## Problem details
Copy out the material below line for line, leaving every character unchanged.
::: The records :::
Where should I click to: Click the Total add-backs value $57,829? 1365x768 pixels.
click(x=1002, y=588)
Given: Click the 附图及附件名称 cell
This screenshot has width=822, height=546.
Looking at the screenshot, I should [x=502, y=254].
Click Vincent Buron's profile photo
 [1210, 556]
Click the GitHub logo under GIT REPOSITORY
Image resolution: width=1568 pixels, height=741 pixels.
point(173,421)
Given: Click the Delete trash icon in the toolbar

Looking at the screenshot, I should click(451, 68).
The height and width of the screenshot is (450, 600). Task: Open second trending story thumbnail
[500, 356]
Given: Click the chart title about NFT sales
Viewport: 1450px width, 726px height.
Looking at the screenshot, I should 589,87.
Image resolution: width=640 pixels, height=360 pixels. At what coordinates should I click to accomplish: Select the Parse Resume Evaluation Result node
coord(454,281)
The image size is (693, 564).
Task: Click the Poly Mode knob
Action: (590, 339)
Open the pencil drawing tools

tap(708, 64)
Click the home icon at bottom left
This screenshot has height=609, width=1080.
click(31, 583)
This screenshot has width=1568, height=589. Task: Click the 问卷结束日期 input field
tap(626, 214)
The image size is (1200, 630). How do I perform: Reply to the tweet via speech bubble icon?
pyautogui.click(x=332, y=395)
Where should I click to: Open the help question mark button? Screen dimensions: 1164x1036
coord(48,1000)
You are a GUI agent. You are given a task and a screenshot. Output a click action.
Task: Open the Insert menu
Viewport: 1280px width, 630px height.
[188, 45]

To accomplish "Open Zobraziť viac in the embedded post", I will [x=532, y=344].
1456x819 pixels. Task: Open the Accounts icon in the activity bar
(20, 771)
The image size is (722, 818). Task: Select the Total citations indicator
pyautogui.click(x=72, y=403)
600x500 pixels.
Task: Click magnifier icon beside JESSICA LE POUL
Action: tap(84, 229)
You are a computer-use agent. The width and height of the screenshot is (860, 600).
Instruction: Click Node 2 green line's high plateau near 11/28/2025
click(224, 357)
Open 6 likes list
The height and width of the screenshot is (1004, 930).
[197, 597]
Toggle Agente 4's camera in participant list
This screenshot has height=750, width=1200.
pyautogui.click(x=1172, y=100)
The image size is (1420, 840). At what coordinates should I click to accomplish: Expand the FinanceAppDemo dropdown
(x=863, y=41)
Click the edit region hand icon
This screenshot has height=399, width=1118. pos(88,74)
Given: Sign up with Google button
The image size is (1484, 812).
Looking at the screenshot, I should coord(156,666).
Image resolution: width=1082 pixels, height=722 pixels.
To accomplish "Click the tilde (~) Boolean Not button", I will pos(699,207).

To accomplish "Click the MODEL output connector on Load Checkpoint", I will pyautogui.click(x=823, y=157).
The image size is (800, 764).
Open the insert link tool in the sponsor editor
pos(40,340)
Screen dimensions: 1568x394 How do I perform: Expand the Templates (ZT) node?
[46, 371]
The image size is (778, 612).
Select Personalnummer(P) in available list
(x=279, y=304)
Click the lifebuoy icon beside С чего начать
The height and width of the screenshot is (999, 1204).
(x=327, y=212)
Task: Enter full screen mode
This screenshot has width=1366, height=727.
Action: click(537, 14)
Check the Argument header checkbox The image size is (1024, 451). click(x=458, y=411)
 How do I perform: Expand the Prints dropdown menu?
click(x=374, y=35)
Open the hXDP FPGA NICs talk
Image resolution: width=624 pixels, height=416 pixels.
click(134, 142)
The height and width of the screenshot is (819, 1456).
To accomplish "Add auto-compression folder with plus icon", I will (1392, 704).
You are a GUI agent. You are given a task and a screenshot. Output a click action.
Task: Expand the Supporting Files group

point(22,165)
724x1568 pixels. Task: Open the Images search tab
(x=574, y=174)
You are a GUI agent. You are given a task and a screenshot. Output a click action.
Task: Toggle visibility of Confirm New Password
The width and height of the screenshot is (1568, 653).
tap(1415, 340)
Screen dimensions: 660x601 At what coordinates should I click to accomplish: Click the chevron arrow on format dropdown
:::
## Task answer
Where should I click to: Click the Total add-backs value $57,829? 1365x768 pixels.
click(x=1002, y=588)
Given: Click the 附图及附件名称 cell
This screenshot has width=822, height=546.
Looking at the screenshot, I should [x=502, y=254].
Click Vincent Buron's profile photo
 [1210, 556]
Click the GitHub logo under GIT REPOSITORY
Image resolution: width=1568 pixels, height=741 pixels.
point(173,421)
Given: Click the Delete trash icon in the toolbar

Looking at the screenshot, I should click(451, 68).
The height and width of the screenshot is (450, 600). Task: Open second trending story thumbnail
[500, 356]
Given: Click the chart title about NFT sales
Viewport: 1450px width, 726px height.
Looking at the screenshot, I should 589,87.
Image resolution: width=640 pixels, height=360 pixels. At what coordinates should I click to accomplish: Select the Parse Resume Evaluation Result node
coord(454,281)
The image size is (693, 564).
Task: Click the Poly Mode knob
Action: (590, 339)
Open the pencil drawing tools

tap(708, 64)
Click the home icon at bottom left
This screenshot has height=609, width=1080.
click(31, 583)
This screenshot has width=1568, height=589. Task: Click the 问卷结束日期 input field
tap(626, 214)
The image size is (1200, 630). How do I perform: Reply to the tweet via speech bubble icon?
pyautogui.click(x=332, y=395)
Where should I click to: Open the help question mark button? Screen dimensions: 1164x1036
coord(48,1000)
You are a GUI agent. You are given a task and a screenshot. Output a click action.
Task: Open the Insert menu
Viewport: 1280px width, 630px height.
[188, 45]

To accomplish "Open Zobraziť viac in the embedded post", I will [x=532, y=344].
1456x819 pixels. Task: Open the Accounts icon in the activity bar
(20, 771)
The image size is (722, 818). Task: Select the Total citations indicator
pyautogui.click(x=72, y=403)
600x500 pixels.
Task: Click magnifier icon beside JESSICA LE POUL
Action: tap(84, 229)
You are a computer-use agent. The width and height of the screenshot is (860, 600).
Instruction: Click Node 2 green line's high plateau near 11/28/2025
click(224, 357)
Open 6 likes list
The height and width of the screenshot is (1004, 930).
[197, 597]
Toggle Agente 4's camera in participant list
This screenshot has height=750, width=1200.
pyautogui.click(x=1172, y=100)
The image size is (1420, 840). At what coordinates should I click to accomplish: Expand the FinanceAppDemo dropdown
(x=863, y=41)
Click the edit region hand icon
This screenshot has height=399, width=1118. pos(88,74)
Given: Sign up with Google button
The image size is (1484, 812).
Looking at the screenshot, I should coord(156,666).
Image resolution: width=1082 pixels, height=722 pixels.
To accomplish "Click the tilde (~) Boolean Not button", I will pos(699,207).

To accomplish "Click the MODEL output connector on Load Checkpoint", I will pyautogui.click(x=823, y=157).
The image size is (800, 764).
Open the insert link tool in the sponsor editor
pos(40,340)
Screen dimensions: 1568x394 How do I perform: Expand the Templates (ZT) node?
[46, 371]
The image size is (778, 612).
Select Personalnummer(P) in available list
(x=279, y=304)
Click the lifebuoy icon beside С чего начать
The height and width of the screenshot is (999, 1204).
(x=327, y=212)
Task: Enter full screen mode
This screenshot has width=1366, height=727.
Action: click(537, 14)
Check the Argument header checkbox The image size is (1024, 451). click(x=458, y=411)
 How do I perform: Expand the Prints dropdown menu?
click(x=374, y=35)
Open the hXDP FPGA NICs talk
Image resolution: width=624 pixels, height=416 pixels.
click(134, 142)
The height and width of the screenshot is (819, 1456).
To accomplish "Add auto-compression folder with plus icon", I will (1392, 704).
You are a GUI agent. You are given a task and a screenshot. Output a click action.
Task: Expand the Supporting Files group

point(22,165)
724x1568 pixels. Task: Open the Images search tab
(x=574, y=174)
You are a GUI agent. You are given a task and a screenshot. Output a click action.
Task: Toggle visibility of Confirm New Password
The width and height of the screenshot is (1568, 653).
tap(1415, 340)
Screen dimensions: 660x601 At what coordinates should I click to accomplish: Click the chevron arrow on format dropdown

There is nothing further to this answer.